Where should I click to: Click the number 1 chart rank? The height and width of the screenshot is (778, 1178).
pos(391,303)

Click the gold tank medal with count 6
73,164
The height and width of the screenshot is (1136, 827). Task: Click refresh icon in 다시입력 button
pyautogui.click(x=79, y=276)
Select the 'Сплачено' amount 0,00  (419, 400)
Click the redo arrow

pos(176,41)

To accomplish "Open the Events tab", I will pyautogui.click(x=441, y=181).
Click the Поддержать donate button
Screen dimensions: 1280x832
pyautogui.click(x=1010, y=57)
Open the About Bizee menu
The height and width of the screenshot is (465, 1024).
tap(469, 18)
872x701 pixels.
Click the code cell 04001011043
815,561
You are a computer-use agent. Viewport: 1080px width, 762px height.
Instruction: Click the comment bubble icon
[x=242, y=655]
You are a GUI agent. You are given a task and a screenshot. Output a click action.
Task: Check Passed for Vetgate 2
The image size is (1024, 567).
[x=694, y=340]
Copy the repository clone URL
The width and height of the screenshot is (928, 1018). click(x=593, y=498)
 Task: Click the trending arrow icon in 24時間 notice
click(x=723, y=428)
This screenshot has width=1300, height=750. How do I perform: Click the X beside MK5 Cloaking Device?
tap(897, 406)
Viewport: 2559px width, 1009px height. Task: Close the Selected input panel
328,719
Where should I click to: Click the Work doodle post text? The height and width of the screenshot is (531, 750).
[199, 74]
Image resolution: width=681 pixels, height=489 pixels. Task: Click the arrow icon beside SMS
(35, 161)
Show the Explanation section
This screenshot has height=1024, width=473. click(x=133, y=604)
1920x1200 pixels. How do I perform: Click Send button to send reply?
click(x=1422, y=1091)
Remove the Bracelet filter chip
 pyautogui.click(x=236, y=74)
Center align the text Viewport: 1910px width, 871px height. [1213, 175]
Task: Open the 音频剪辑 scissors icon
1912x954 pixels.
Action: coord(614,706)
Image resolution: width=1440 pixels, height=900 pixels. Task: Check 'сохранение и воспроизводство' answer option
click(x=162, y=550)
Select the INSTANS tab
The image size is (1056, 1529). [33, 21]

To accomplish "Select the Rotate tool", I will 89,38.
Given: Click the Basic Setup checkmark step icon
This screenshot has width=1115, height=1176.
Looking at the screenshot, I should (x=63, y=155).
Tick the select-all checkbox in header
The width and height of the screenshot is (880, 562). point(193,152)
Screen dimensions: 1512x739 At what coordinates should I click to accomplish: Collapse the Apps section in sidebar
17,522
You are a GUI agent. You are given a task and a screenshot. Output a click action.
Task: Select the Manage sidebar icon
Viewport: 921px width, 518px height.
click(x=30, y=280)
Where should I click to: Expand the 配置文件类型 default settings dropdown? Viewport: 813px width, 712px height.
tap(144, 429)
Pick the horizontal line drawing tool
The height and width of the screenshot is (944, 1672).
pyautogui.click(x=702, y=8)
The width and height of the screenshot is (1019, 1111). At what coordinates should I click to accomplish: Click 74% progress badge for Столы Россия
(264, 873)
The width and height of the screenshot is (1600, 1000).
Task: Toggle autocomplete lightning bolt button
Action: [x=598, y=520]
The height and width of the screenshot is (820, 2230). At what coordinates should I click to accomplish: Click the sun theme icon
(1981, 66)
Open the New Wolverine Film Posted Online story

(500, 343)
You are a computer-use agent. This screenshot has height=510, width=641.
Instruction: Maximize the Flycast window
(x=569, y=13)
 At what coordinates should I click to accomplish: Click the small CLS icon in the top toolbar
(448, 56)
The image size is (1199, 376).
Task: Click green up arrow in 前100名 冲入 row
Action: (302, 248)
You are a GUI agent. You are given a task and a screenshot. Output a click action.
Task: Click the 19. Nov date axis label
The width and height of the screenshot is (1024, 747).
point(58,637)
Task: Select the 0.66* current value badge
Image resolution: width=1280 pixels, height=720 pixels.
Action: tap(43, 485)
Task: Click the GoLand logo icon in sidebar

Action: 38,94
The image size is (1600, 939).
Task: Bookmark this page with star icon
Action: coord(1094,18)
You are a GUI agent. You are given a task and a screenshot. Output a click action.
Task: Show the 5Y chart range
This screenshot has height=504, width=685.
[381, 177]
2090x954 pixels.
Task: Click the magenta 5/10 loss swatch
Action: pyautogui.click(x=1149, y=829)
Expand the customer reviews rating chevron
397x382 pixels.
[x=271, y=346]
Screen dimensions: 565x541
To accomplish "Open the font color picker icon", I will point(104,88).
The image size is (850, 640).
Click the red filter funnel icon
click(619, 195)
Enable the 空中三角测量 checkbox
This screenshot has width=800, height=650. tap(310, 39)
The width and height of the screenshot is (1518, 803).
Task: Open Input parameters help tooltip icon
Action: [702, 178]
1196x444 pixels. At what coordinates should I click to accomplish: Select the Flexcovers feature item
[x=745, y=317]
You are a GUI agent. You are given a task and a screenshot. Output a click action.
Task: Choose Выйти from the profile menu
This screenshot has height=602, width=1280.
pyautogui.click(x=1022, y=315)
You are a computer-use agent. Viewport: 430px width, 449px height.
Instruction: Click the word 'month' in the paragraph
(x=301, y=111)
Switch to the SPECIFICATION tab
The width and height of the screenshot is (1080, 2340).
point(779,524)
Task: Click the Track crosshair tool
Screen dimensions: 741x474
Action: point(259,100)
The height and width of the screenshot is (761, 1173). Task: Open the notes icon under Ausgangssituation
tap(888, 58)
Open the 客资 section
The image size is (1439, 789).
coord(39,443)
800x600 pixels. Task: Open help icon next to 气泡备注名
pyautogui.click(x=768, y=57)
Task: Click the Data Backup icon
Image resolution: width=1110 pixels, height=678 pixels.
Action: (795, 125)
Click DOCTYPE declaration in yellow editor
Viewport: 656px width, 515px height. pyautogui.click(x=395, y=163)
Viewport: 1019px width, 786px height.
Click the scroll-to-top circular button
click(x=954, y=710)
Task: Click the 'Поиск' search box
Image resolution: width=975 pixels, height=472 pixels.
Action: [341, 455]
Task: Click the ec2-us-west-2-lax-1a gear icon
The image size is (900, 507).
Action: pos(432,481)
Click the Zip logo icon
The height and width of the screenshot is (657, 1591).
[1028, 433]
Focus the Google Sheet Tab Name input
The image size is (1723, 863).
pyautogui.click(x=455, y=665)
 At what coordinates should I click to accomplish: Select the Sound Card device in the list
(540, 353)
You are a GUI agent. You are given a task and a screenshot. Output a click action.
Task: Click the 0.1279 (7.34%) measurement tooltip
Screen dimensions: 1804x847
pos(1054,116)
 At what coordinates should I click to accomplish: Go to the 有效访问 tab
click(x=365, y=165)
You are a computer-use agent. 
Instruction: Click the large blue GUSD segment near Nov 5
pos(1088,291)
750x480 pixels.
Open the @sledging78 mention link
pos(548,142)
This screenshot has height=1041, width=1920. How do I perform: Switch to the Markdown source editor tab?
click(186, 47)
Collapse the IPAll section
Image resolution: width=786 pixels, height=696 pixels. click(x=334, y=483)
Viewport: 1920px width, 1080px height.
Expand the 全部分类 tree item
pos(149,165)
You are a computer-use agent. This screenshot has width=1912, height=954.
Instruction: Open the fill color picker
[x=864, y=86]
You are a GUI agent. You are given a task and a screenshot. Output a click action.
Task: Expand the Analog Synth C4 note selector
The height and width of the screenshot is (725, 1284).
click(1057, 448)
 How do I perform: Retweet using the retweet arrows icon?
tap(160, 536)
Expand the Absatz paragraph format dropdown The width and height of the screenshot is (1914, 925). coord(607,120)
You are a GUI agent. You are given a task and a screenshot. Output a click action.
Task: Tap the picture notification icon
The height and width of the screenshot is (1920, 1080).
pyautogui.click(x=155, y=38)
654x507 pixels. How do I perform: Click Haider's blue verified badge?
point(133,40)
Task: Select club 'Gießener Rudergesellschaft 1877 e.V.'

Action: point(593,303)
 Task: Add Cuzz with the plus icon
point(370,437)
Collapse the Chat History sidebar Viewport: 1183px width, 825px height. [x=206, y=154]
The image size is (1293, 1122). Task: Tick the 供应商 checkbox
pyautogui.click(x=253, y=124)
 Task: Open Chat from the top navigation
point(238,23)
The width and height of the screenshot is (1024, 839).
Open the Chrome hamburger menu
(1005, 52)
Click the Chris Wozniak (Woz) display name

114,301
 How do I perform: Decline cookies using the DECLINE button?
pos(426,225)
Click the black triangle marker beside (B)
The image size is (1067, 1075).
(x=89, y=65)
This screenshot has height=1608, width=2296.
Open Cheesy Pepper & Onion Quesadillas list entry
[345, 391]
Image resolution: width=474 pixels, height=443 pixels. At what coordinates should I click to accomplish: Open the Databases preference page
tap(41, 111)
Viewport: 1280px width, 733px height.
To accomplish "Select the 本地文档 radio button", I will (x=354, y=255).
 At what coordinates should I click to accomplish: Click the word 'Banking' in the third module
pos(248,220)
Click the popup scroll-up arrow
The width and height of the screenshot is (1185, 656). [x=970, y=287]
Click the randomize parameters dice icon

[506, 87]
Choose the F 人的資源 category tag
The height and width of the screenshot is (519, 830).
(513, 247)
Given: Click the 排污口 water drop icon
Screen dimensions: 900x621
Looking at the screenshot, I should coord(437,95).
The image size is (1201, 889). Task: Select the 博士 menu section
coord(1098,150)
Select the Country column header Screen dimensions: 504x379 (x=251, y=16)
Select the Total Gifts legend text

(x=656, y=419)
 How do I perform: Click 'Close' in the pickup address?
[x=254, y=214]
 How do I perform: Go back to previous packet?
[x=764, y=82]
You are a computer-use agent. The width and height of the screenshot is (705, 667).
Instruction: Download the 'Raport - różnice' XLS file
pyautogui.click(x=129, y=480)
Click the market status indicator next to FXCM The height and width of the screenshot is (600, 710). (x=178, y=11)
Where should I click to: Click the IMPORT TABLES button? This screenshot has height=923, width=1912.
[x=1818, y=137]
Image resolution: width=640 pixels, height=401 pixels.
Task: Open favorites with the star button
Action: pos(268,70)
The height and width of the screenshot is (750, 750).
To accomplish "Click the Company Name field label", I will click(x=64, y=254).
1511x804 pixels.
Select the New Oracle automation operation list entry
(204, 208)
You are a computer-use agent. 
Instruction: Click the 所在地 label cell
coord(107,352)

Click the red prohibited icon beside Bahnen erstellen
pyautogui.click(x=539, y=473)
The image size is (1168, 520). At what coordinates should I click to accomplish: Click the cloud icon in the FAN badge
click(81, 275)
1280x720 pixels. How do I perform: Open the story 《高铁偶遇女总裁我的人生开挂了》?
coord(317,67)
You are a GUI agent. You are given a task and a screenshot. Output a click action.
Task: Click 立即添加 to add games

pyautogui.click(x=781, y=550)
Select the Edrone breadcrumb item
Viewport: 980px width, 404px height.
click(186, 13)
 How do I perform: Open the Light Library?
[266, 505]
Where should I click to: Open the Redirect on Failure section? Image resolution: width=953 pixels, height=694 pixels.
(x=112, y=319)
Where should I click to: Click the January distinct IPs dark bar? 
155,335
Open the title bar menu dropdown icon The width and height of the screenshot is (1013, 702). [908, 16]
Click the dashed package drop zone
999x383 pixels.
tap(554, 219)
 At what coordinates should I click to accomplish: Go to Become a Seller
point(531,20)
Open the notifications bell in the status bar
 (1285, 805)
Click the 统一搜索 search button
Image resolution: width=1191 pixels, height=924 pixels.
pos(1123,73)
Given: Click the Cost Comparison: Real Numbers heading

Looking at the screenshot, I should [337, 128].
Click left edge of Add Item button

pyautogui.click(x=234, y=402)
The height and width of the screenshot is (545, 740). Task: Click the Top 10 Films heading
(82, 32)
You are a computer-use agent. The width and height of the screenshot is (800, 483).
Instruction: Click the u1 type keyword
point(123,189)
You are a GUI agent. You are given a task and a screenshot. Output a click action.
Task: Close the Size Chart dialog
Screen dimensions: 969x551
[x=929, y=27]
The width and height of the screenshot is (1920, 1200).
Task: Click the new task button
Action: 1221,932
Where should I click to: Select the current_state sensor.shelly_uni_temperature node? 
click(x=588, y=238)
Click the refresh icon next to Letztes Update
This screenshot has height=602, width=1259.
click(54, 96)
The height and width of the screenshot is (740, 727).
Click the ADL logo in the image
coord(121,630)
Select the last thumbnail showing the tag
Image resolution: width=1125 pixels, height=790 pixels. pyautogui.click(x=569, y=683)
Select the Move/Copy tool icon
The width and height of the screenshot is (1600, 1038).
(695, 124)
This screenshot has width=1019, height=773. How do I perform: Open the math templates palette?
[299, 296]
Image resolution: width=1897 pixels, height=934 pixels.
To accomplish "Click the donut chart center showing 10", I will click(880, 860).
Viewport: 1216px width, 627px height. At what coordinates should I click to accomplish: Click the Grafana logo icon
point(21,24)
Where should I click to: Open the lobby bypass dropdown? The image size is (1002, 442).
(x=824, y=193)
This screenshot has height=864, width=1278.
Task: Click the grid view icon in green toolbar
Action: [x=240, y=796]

▬▬▬

When a line of the records includes "computer", that line belongs in the answer.

Output below:
You are a computer-use agent. Viewport: 1080px width, 762px height.
You are a computer-use agent. This screenshot has height=510, width=641.
You are a computer-use agent. Viewport: 430px width, 449px height.
You are a computer-use agent. 
You are a computer-use agent. This screenshot has width=1912, height=954.
You are a computer-use agent. The width and height of the screenshot is (705, 667).
You are a computer-use agent. 
You are a computer-use agent. The width and height of the screenshot is (800, 483).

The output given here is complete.